La sorpresiva decisión de GFL Environmental Inc. de trasladar su sede ejecutiva de Vaughan (Ontario) a Miami Beach (Florida) ha generado un intenso debate en Toronto, especialmente entre la comunidad latina que sigue de cerca el pulso económico y laboral de la provincia.
¿Quién es GFL Environmental?
GFL es la cuarta empresa de servicios medioambientales más grande de Norteamérica, con operaciones repartidas por todo Canadá y 18 estados de EE. UU. Desde la recolección de residuos hasta el reciclaje, la compañía es un actor clave en la gestión de basura en Ontario.
¿Por qué se mudan al sur?
El fundador y director ejecutivo, Patrick Dovigi, explicó que el traslado tiene motivaciones estrictamente financieras. Al radicarse en Florida, GFL será elegible para ingresar a más índices bursátiles estadounidenses sin perder su lugar en los canadienses, lo que, según la empresa, atraerá mayor inversión.
Reacción en Ontario: de la crítica al sarcasmo
“Seamos claros: GFL solo mueve a sus ejecutivos; quienes recogen la basura se quedan.
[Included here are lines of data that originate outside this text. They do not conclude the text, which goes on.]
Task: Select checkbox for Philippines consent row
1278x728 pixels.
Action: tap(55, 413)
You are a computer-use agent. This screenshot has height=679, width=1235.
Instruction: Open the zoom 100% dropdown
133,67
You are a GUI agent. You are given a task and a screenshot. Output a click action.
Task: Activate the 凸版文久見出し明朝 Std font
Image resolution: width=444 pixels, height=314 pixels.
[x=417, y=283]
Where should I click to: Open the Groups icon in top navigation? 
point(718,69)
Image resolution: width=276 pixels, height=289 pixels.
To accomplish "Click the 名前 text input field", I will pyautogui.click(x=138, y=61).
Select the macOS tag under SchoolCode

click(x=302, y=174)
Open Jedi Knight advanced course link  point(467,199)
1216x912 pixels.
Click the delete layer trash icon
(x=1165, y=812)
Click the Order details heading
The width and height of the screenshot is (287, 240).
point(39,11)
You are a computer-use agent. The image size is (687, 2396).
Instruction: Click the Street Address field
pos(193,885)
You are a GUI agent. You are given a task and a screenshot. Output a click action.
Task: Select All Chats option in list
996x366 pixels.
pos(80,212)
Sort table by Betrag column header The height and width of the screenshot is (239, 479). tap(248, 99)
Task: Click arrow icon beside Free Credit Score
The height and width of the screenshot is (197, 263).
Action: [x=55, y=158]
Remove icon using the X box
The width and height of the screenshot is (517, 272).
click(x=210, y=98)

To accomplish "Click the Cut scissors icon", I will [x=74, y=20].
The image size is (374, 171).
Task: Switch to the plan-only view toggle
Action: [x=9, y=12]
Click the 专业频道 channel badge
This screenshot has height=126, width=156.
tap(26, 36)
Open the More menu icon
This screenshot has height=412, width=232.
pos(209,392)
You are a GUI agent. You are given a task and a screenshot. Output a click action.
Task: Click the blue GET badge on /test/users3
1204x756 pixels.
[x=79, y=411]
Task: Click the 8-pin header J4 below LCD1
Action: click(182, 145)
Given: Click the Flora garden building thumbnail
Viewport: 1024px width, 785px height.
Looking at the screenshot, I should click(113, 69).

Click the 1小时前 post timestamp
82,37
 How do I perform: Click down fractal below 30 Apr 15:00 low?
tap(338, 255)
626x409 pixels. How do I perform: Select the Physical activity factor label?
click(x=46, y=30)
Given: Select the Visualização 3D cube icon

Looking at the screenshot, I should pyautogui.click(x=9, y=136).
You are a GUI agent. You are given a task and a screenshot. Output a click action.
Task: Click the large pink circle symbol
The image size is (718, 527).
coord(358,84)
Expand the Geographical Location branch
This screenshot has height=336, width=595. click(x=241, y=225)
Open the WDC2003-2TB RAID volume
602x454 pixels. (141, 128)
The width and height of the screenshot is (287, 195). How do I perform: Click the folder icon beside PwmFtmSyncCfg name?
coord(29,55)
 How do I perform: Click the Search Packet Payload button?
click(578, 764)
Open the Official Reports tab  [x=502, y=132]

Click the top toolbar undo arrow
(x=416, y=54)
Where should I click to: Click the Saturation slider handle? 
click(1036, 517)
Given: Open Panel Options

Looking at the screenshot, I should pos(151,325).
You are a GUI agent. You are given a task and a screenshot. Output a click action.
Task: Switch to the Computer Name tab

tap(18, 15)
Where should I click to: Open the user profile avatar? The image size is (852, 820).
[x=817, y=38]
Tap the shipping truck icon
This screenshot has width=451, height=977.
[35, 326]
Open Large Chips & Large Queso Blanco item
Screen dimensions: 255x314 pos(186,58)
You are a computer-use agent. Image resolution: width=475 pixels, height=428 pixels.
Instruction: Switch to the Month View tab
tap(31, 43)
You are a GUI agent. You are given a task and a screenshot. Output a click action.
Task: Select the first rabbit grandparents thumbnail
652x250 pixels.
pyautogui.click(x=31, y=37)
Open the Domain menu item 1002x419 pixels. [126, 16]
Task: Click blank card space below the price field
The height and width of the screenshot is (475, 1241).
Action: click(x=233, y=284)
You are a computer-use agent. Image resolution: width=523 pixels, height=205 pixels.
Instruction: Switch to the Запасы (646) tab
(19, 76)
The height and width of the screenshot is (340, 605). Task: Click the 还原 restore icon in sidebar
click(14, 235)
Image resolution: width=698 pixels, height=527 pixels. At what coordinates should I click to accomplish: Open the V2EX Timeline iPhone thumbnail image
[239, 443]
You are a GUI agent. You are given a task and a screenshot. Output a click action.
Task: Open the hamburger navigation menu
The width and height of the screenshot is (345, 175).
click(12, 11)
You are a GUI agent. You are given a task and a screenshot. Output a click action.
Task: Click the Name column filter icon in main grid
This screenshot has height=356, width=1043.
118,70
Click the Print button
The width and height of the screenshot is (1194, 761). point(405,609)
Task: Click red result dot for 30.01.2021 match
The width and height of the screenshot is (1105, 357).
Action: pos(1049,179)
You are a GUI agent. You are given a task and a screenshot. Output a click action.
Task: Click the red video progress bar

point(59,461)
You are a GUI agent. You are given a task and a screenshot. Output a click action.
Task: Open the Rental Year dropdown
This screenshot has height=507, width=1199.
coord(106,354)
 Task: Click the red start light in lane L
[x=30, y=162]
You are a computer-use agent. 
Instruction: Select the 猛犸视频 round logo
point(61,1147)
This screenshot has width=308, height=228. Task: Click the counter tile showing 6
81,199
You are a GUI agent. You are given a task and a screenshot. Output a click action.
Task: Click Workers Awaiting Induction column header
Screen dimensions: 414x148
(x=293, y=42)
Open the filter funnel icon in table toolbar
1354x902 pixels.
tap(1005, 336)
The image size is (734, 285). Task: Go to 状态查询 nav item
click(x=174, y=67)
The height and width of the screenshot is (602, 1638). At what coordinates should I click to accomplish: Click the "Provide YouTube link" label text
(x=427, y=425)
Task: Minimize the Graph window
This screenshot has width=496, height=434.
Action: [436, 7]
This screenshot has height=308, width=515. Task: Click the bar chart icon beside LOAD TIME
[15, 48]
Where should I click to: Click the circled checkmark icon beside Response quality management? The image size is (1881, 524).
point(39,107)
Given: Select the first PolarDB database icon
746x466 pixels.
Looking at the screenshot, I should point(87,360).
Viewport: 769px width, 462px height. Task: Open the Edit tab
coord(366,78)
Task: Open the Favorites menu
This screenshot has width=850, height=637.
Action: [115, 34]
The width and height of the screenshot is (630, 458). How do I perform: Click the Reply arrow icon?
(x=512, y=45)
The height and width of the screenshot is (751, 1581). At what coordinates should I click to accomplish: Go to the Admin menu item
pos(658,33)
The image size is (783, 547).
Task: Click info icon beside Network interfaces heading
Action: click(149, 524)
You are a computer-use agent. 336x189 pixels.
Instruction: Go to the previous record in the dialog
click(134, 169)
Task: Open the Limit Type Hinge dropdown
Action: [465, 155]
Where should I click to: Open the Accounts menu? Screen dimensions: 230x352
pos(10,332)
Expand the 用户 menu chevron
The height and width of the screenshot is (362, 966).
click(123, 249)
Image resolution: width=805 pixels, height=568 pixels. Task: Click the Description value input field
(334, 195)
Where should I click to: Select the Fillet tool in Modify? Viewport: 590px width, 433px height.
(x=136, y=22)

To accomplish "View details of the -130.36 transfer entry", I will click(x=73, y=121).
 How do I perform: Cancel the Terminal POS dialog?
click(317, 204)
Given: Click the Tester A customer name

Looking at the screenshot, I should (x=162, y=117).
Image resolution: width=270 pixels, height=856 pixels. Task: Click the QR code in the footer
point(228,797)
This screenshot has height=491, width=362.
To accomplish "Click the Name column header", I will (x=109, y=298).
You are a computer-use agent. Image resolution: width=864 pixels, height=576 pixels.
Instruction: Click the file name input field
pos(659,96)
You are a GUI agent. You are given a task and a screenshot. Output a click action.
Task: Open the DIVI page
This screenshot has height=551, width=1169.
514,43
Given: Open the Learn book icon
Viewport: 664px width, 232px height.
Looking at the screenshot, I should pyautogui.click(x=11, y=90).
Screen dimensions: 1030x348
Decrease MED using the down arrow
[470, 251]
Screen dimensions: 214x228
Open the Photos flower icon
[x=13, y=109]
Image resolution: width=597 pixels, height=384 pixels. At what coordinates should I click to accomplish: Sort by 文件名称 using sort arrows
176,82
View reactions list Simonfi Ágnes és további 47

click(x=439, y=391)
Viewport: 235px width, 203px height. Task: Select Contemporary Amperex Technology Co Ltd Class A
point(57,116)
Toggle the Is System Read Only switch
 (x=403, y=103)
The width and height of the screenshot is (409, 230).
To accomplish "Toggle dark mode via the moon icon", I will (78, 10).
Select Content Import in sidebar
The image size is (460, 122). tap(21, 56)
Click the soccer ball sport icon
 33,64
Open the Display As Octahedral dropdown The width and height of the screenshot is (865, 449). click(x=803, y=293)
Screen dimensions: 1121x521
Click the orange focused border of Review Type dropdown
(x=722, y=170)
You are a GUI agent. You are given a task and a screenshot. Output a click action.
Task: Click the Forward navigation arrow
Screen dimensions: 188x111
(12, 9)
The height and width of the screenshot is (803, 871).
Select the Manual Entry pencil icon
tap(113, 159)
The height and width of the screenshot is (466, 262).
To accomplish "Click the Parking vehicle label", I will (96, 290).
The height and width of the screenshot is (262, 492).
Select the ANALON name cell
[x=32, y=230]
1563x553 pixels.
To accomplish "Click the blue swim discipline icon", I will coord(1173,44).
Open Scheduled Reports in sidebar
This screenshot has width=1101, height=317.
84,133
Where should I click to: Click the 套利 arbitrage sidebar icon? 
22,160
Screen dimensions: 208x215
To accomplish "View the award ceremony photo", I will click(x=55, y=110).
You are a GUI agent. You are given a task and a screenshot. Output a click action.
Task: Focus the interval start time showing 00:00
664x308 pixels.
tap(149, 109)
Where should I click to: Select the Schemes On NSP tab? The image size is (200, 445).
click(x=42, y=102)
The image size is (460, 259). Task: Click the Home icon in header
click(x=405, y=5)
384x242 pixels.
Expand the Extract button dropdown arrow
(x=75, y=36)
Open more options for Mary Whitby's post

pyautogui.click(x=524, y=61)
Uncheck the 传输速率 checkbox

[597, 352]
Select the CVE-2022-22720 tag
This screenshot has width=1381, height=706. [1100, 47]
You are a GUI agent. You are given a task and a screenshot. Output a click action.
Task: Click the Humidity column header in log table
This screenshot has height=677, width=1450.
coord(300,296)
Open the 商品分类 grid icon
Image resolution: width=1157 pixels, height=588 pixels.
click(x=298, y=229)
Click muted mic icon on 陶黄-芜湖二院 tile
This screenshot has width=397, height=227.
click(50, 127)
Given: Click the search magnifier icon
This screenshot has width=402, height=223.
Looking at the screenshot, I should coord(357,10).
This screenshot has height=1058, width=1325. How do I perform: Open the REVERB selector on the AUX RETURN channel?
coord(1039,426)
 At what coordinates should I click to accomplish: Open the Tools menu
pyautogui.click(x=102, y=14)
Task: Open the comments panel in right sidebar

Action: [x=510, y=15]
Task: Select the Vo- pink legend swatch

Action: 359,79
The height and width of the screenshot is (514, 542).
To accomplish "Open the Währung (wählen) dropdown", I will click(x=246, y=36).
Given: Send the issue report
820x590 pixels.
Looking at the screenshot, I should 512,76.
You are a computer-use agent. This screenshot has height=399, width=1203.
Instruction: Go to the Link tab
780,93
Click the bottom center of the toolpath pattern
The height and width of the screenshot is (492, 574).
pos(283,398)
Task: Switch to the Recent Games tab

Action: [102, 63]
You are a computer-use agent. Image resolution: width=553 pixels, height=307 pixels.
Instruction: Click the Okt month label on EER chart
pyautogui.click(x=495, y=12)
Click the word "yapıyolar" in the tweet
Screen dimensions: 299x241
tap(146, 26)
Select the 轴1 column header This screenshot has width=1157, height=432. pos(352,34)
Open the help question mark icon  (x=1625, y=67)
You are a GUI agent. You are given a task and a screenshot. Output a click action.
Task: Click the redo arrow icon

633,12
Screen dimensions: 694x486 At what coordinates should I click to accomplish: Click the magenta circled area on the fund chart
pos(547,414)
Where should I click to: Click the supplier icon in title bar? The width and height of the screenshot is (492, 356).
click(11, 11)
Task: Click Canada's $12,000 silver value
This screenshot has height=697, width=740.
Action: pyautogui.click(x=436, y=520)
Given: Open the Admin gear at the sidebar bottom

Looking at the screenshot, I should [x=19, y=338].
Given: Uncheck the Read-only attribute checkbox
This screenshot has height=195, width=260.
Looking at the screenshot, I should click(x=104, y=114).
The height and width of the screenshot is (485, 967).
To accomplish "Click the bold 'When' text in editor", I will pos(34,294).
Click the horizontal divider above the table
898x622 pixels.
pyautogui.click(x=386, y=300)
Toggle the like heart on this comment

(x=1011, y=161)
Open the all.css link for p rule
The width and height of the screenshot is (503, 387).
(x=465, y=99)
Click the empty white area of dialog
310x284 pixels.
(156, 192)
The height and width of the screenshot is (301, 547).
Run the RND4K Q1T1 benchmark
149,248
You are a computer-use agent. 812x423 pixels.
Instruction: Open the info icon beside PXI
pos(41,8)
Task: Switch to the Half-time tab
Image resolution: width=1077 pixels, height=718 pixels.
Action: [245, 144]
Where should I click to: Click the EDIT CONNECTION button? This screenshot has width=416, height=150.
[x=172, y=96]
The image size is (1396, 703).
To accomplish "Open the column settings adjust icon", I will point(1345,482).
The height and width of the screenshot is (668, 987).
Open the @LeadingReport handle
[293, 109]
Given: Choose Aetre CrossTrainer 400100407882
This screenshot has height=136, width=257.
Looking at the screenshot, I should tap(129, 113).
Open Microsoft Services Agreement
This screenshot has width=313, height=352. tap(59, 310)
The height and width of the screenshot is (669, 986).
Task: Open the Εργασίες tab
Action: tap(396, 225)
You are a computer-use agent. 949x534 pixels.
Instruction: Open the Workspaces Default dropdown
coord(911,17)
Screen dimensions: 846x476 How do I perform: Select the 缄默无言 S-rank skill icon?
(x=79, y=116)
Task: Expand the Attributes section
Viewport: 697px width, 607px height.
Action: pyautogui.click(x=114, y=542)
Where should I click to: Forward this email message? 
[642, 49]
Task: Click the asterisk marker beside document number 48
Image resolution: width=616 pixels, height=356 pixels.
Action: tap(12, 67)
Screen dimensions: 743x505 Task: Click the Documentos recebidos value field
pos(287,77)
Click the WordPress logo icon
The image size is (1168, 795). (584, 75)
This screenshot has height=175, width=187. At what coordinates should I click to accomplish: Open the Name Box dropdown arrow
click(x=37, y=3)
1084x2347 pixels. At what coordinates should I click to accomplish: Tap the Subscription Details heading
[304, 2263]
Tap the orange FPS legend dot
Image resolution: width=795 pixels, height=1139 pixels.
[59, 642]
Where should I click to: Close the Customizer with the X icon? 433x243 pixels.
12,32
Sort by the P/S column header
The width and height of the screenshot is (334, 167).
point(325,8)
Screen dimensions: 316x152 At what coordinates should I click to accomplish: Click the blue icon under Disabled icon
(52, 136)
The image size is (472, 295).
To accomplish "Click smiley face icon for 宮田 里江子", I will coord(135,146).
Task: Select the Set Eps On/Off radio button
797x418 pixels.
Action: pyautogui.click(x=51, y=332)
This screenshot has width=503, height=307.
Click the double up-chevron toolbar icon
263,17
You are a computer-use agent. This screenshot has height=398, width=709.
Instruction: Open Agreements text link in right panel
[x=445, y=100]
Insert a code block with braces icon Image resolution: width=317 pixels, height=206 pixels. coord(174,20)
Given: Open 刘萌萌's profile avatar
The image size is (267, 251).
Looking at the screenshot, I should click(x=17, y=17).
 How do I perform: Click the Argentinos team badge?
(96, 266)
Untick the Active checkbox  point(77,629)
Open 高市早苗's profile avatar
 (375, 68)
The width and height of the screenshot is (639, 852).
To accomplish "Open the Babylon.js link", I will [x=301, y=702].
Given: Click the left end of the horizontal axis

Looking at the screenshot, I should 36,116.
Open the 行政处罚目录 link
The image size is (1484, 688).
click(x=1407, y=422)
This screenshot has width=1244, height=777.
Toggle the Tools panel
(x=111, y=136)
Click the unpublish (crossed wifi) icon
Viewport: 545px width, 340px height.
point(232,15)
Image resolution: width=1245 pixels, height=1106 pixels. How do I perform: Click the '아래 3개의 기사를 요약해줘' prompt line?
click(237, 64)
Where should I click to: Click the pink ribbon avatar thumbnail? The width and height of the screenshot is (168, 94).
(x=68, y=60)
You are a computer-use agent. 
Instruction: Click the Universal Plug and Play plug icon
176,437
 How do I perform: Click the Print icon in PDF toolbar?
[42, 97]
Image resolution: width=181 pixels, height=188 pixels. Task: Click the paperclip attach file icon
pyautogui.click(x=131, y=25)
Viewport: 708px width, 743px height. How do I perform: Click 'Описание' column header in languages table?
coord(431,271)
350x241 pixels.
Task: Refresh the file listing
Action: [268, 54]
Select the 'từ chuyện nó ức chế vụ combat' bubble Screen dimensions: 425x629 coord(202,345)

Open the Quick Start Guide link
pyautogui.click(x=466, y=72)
Los jefes no aportan más que gastos generales”.
Comentarios como este se multiplicaron en redes sociales. Para muchos, la jugada es un “dumpster fire” (incendio de contenedor) que deja a Ontario con la parte pesada del trabajo y sin los beneficios corporativos.
Tendencia preocupante: empresas canadienses rumbo a EE. UU.
GFL no es un caso aislado. Analistas señalan un lento éxodo de compañías locales hacia el mercado estadounidense, un fenómeno que empieza a inquietar a inversores y a empleados por igual.
Implicaciones económicas para los canadienses
“La acción de GFL forma parte de muchos portafolios, incluido el fondo de pensiones CPP. Golpearía directamente el bolsillo de los canadienses”.
El temor principal es que un cambio de domicilio fiscal drene capital de los fondos de retiro y reduzca los ingresos tributarios provinciales.
Privatización bajo la lupa
Otro foco de enojo es la concesión de servicios esenciales a empresas privadas extranjeras. Usuarios de foros locales cuestionan si compañías con sede en EE. UU. deberían seguir ganando contratos públicos en Canadá.
Contexto corporativo y político
Desde 2025, GFL pertenece mayoritariamente a los fondos de inversión Apollo (EE. UU.) y BC Partners (Reino Unido). El premier Doug Ford aseguró que los empleos operativos permanecerán en Ontario y que la empresa continuará expandiéndose en Canadá.
¿Qué viene ahora?
Mientras GFL empaca rumbo a las playas de Florida, la discusión sobre competitividad, inversión extranjera y gestión pública de residuos apenas comienza en Toronto. Para algunos, como comentó un usuario en tono burlón, “al fin y al cabo, en Florida hay más basura que recoger”.